L’article L. 6111-1 du Code de la santé publique oblige les établissements de santé publics et privés à mener en leur
sein une réflexion sur les questions éthiques posées par l’accueil et la prise en charge médicale.
Cette disposition a été insérée par la loi du 4 mars 2002 relative aux droits des malades et à la qualité du système
de santé.
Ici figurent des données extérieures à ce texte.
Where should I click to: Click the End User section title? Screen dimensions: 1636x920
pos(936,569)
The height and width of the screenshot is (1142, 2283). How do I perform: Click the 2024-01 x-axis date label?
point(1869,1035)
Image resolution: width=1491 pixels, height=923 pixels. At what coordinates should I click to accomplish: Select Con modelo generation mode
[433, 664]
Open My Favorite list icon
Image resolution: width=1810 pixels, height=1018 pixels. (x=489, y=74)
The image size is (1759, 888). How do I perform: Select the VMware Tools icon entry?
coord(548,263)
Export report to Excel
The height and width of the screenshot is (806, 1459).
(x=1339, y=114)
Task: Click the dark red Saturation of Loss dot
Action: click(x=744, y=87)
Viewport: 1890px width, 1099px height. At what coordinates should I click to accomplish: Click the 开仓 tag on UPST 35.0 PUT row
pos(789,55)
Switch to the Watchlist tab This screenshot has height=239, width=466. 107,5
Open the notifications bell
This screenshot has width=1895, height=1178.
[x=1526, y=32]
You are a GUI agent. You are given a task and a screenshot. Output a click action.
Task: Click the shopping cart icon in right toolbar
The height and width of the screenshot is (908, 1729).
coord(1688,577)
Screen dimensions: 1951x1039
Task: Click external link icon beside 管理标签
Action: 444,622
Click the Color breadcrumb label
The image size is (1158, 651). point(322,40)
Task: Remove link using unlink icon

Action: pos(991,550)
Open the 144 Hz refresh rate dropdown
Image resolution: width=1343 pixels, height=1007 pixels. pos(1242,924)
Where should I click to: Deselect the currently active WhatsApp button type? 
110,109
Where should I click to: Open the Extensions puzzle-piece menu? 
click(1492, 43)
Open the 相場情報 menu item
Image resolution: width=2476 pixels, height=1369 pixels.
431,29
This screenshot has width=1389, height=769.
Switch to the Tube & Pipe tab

Elle illustre la priorité accordée par les pouvoirs publics au développement de la réflexion éthique
dans le domaine de la santé.
Les professionnels de santé sont en effet confrontés aux questions délicates que soulèvent, d’une part, l’évolution
des techniques d’investigation et les thérapeutiques, d’autre part, la confrontation entre les attentes nées
du progrès médical et l’impératif d’égal accès aux soins au regard des contraintes de financement.
L’éthique vise précisément à donner aux acteurs de la santé les éléments nécessaires au discernement de la meilleure
attitude diagnostique et thérapeutique possible et de la prise en charge la mieux adaptée aux besoins et au désir
du patient.
Le ministre de la santé a confié à Monsieur CORDIER la mission de conduire une réflexion sur l’éthique bio-médicale.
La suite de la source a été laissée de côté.